## Task statement
Reproduce, word for word, the part of the records below that opens with the line containing "Expand the Services" and closes with the line containing "Action: (x=884, y=418)", both of those lines included.

(Stored data)
□ □ □ □
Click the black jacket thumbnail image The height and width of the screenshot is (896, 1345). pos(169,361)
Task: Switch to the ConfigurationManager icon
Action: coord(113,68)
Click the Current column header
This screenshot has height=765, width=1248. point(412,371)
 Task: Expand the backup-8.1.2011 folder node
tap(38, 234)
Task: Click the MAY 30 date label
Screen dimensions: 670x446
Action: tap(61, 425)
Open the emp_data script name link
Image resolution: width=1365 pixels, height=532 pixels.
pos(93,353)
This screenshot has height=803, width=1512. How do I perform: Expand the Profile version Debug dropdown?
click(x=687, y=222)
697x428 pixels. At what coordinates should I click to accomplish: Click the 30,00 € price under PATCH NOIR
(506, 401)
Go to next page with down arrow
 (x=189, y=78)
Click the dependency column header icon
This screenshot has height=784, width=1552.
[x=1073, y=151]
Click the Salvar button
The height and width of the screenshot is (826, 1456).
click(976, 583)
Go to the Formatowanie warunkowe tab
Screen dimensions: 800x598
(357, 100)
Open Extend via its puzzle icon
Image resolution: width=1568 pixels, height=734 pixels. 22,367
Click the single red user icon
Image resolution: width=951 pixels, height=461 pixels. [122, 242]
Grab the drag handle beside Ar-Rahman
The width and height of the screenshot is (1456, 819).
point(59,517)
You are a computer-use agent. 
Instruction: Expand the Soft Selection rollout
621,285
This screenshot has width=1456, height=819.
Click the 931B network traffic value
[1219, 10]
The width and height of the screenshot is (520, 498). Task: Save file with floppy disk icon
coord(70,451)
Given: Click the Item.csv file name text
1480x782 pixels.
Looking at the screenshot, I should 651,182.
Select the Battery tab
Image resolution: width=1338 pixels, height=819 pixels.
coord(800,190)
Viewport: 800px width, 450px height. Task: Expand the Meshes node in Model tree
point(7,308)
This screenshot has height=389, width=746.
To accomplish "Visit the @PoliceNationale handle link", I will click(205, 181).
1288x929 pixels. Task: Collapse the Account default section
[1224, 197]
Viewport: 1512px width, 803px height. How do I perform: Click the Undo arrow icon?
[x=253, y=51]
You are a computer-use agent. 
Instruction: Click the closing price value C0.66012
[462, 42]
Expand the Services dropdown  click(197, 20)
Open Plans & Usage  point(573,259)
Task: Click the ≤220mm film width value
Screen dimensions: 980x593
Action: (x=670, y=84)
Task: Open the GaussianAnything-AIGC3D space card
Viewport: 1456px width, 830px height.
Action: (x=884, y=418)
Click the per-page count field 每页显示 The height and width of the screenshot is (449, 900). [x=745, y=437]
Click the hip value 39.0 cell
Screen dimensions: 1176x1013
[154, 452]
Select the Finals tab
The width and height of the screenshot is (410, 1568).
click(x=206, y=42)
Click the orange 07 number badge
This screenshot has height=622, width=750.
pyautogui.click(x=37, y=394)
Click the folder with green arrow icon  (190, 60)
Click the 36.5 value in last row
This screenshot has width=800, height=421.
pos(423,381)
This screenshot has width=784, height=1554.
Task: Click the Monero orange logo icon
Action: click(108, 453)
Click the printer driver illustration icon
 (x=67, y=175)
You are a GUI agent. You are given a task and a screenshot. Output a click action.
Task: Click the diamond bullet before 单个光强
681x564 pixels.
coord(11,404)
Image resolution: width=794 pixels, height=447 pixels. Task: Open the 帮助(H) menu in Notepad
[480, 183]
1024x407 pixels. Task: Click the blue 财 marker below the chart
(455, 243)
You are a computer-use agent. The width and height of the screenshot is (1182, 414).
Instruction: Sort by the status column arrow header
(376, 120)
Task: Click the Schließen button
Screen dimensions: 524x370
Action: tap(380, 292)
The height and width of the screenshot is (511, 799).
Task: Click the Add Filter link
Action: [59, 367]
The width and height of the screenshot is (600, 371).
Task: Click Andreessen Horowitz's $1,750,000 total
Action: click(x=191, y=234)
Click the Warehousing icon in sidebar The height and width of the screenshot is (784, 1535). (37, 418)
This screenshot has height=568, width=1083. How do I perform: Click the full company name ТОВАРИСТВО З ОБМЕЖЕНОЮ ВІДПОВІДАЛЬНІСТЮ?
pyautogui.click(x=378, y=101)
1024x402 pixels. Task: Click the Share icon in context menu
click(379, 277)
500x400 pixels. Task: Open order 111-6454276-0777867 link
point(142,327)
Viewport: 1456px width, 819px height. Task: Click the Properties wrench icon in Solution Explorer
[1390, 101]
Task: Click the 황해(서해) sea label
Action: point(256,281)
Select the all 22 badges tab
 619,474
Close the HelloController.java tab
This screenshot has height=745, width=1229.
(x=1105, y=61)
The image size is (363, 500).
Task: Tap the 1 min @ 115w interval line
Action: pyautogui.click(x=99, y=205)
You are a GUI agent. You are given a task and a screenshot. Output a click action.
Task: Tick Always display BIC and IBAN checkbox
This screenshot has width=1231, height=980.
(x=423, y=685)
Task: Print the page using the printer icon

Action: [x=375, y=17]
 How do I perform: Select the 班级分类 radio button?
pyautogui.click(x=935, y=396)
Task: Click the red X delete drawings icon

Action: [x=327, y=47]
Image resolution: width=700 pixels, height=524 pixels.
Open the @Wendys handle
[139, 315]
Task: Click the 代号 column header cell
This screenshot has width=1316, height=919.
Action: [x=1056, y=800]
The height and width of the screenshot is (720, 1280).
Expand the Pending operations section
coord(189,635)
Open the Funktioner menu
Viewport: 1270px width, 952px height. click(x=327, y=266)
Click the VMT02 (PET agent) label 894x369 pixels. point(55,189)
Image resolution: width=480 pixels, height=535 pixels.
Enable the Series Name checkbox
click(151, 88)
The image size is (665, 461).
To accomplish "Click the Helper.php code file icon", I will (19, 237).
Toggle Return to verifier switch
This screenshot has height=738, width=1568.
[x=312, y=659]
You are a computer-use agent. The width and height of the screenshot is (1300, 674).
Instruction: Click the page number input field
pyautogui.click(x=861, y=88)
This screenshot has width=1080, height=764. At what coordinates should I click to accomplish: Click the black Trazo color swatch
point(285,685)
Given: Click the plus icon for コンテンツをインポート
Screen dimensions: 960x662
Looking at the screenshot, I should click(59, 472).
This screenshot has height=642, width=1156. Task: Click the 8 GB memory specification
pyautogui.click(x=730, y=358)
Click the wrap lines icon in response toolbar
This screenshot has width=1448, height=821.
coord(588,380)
□ □ □ □
## Correct output
Expand the Services dropdown  click(197, 20)
Open Plans & Usage  point(573,259)
Task: Click the ≤220mm film width value
Screen dimensions: 980x593
Action: (x=670, y=84)
Task: Open the GaussianAnything-AIGC3D space card
Viewport: 1456px width, 830px height.
Action: (x=884, y=418)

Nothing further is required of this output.